Author: Bruce L. Kutter Publisher: Springer Nature ISBN: 3030228185 Category : Electronic books Languages : en Pages : 660
Book Description
This open access book presents work collected through the Liquefaction Experiments and Analysis Projects (LEAP) in 2017. It addresses the repeatability, variability, and sensitivity of lateral spreading observed in twenty-four centrifuge model tests on mildly sloping liquefiable sand. The centrifuge tests were conducted at nine different centrifuge facilities around the world. For the first time, a sufficient number of experiments were conducted to enable assessment of variability of centrifuge test results. The experimental data provided a unique basis for assessing the capabilities of twelve different simulation platforms for numerical simulation of soil liquefaction. The results of the experiments and the numerical simulations are presented and discussed in papers submitted by the project participants. The work presented in this book was followed by LEAP-Asia that included assessment of a generalized scaling law and culminated in a workshop in Osaka, Japan in March 2019. LEAP-2020, ongoing at the time of printing, is addressing the validation of soil-structure interaction analyses of retaining walls involving a liquefiable soil. A workshop is planned at RPI, USA in 2020. .
Author: Lanmin Wang Publisher: Springer Nature ISBN: 3031118987 Category : Science Languages : en Pages : 2417
Book Description
The 4th International Conference on Performance-based Design in Earthquake Geotechnical Engineering (PBD-IV) is held in Beijing, China. The PBD-IV Conference is organized under the auspices of the International Society of Soil Mechanics and Geotechnical Engineering - Technical Committee TC203 on Earthquake Geotechnical Engineering and Associated Problems (ISSMGE-TC203). The PBD-I, PBD-II, and PBD-III events in Japan (2009), Italy (2012), and Canada (2017) respectively, were highly successful events for the international earthquake geotechnical engineering community. The PBD events have been excellent companions to the International Conference on Earthquake Geotechnical Engineering (ICEGE) series that TC203 has held in Japan (1995), Portugal (1999), USA (2004), Greece (2007), Chile (2011), New Zealand (2015), and Italy (2019). The goal of PBD-IV is to provide an open forum for delegates to interact with their international colleagues and advance performance-based design research and practices for earthquake geotechnical engineering.

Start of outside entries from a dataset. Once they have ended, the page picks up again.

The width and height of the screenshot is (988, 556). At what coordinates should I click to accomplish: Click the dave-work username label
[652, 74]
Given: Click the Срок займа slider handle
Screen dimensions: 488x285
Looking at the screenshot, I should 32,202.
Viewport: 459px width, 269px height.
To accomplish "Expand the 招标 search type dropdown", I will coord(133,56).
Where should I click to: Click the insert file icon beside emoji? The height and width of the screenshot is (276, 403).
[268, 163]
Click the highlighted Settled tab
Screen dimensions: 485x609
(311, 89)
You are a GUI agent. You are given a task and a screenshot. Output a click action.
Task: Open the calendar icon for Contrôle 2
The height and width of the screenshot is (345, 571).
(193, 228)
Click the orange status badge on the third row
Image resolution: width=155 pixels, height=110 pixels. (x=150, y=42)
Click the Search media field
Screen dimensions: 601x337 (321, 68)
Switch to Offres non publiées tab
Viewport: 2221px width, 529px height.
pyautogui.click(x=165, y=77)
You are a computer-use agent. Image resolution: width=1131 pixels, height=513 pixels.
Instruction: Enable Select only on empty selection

Author: Pijush Samui Publisher: Academic Press ISBN: 0128218525 Category : Technology & Engineering Languages : en Pages : 518
Book Description
Modeling in Geotechnical Engineering is a one stop reference for a range of computational models, the theory explaining how they work, and case studies describing how to apply them. Drawing on the expertise of contributors from a range of disciplines including geomechanics, optimization, and computational engineering, this book provides an interdisciplinary guide to this subject which is suitable for readers from a range of backgrounds. Before tackling the computational approaches, a theoretical understanding of the physical systems is provided that helps readers to fully grasp the significance of the numerical methods. The various models are presented in detail, and advice is provided on how to select the correct model for your application. Provides detailed descriptions of different computational modelling methods for geotechnical applications, including the finite element method, the finite difference method, and the boundary element method Gives readers the latest advice on the use of big data analytics and artificial intelligence in geotechnical engineering Includes case studies to help readers apply the methods described in their own work
Author: Francesco Silvestri Publisher: CRC Press ISBN: 0429632010 Category : Technology & Engineering Languages : en Pages : 8083
Book Description
Earthquake Geotechnical Engineering for Protection and Development of Environment and Constructions contains invited, keynote and theme lectures and regular papers presented at the 7th International Conference on Earthquake Geotechnical Engineering (Rome, Italy, 17-20 June 2019. The contributions deal with recent developments and advancements as well as case histories, field monitoring, experimental characterization, physical and analytical modelling, and applications related to the variety of environmental phenomena induced by earthquakes in soils and their effects on engineered systems interacting with them. The book is divided in the sections below: Invited papers Keynote papers Theme lectures Special Session on Large Scale Testing Special Session on Liquefact Projects Special Session on Lessons learned from recent earthquakes Special Session on the Central Italy earthquake Regular papers Earthquake Geotechnical Engineering for Protection and Development of Environment and Constructions provides a significant up-to-date collection of recent experiences and developments, and aims at engineers, geologists and seismologists, consultants, public and private contractors, local national and international authorities, and to all those involved in research and practice related to Earthquake Geotechnical Engineering.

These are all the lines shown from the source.